### PASSAGE

If you want to see concrete evidence of evolution, look no further than your hand or your foot. Five fingers, five toes. There's nothing magical about the number, yet five digits at the end of their limbs is a motif that runs through all the animals with four limbs, called tetrapods. Even when there are fewer than five digits in the adult animal -- as in horses' hooves and the wings of bats and birds -- it turns out that they develop from an embryonic five-digit stage. There is nothing inherently advantageous about five digits. Nor is there any environmental pressure that favors five digits on the operating end of four-legged animals' limbs.
Pentadactyly (having five digits) is, in fact, an accident of evolutionary history. All tetrapods descended from a common ancestor that just happened to have limbs with five digits. And over the eons of evolution following that, natural selection worked with variations on pentadactyly rather than starting over again to produce tetrapods with another number of digits, be it two, seven, or 17.

######

- **COMPLETE THE FOLLOWING**
- 1) Answer these questions from the passage on five-digit limbs:
(a) What are animals with four limbs called?
(b) When an adult animal has fewer than five digits, what stage do its digits develop from?
(c) What did all tetrapods descend from?
- 2) Carry the passage on five-digit limbs forward from its last sentence.

### DATASET EXTRACT

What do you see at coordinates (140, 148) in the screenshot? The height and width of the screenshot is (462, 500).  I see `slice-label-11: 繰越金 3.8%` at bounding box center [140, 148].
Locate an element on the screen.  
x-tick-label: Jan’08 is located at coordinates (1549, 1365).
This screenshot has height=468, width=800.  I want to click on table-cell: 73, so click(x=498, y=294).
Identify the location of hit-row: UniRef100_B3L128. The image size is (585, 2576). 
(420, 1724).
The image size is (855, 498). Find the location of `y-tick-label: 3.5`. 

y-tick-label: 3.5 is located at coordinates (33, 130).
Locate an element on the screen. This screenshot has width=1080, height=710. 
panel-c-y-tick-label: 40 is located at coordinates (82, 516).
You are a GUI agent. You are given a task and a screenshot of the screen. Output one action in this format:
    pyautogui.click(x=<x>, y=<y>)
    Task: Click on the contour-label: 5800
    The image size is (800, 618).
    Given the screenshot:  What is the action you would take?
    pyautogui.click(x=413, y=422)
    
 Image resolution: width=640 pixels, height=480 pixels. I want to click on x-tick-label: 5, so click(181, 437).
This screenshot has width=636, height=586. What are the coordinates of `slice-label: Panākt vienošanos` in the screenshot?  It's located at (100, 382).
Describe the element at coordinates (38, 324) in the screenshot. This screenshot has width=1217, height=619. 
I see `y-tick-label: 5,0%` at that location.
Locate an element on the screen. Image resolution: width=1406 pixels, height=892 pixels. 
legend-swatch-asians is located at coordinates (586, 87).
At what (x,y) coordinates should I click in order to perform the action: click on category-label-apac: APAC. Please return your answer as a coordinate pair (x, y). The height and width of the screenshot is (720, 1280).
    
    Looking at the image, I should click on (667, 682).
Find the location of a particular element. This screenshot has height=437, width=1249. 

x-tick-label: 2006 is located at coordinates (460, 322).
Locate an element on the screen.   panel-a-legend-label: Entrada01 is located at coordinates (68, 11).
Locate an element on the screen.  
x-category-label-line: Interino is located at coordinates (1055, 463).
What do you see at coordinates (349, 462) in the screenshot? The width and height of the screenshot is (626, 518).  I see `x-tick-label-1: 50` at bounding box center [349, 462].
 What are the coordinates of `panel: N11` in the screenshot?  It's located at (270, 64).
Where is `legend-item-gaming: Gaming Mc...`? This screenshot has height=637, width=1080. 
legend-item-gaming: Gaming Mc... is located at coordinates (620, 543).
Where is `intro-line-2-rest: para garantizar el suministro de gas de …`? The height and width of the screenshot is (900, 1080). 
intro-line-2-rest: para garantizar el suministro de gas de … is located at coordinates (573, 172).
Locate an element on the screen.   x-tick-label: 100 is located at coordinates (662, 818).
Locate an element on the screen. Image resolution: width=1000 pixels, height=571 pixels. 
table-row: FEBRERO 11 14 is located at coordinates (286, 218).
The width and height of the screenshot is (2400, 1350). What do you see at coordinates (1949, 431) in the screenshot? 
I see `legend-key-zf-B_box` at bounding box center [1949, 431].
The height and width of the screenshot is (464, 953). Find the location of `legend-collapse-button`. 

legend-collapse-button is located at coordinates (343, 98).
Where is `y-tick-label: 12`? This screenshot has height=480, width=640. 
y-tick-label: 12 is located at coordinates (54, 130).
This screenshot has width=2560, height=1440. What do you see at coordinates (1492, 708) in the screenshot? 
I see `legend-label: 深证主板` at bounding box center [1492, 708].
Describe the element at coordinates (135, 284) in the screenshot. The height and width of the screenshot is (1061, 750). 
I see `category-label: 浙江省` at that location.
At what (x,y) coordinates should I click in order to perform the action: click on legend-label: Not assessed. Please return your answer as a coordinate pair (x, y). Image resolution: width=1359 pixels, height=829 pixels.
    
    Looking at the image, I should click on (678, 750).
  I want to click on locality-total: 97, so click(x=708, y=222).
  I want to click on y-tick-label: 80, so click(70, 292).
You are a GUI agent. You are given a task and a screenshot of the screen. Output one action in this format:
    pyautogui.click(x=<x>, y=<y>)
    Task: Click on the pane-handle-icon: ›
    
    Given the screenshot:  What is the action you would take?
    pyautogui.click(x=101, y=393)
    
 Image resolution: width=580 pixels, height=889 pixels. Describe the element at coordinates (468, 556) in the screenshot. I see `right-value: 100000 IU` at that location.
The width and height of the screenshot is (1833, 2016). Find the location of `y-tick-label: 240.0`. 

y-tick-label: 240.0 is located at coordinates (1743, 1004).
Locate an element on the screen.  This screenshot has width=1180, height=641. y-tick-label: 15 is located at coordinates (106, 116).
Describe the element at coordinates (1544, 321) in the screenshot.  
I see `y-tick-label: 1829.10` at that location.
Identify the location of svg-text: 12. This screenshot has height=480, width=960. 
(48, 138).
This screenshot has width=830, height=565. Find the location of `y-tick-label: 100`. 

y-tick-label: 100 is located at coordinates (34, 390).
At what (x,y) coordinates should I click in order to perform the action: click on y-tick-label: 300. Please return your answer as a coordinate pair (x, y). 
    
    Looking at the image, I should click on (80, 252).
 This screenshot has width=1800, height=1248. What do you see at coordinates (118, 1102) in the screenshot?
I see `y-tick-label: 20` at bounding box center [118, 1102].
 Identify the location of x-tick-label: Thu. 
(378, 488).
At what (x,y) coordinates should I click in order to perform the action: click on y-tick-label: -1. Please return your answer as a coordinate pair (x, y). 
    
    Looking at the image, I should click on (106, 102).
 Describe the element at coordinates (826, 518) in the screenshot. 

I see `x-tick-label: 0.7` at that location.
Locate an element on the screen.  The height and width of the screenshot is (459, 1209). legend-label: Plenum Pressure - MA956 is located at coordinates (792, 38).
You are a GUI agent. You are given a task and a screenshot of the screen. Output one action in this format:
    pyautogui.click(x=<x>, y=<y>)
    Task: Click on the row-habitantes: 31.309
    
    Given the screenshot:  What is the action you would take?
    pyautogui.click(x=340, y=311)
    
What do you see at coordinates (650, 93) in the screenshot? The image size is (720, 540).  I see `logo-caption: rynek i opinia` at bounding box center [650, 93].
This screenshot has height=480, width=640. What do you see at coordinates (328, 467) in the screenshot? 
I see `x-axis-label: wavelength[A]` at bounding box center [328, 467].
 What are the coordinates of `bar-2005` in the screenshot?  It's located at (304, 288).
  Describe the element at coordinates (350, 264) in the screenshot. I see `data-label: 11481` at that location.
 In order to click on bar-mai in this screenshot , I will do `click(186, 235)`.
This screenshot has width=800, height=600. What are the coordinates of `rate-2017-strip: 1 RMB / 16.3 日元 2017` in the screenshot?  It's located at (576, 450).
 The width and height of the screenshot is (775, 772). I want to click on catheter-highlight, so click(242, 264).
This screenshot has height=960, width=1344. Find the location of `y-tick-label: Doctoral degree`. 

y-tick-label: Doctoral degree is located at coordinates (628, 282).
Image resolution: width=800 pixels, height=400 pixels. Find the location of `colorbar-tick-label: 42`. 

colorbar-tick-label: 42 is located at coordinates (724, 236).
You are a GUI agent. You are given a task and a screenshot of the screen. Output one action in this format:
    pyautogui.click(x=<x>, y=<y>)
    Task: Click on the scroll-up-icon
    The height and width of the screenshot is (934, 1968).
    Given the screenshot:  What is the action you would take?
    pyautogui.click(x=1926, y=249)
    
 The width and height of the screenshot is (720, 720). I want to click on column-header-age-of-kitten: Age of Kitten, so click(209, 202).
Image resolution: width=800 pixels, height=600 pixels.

######

- **EXERCISE ANSWERS**
- 1)
(a) Tetrapods.
(b) An embryonic five-digit stage.
(c) A common ancestor that happened to have limbs with five digits.

- 2)
The pentadactyl limbs that tetrapods far and wide all have are examples of homologous structures. The term refers to similarities among species that are inherited from common ancestors. Such similarities are not necessarily functional -- that is, there's no physical reason why the body parts are similar based on the tasks they perform. (When body parts resemble each other for functional reasons, they're called analogous structures.) Critics of evolution argue that species were created separately in their distinctive forms and didn't descend from common ancestors. But the prevalence of the pentadactyl limb argues just the opposite: That for whatever prehistoric reasons, an ancestral tetrapod had five digits per limb, and all of its descendants did as well. The similarity isn't restricted to the ends of the limbs -- the bones of the arm, forearm, and hand of different vertebrates form a recognizable pattern, even though they have been adapted to different functions. And aspects of the nerves, blood vessels, and other tissues in the limb reveal other homologous structures.
Homologies are also seen in other structures, and can even be found biochemically, in the very genetic code that stores information for reproducing individuals. These molecular homologies provide some of the best evidence of a single common ancestor for all life on Earth.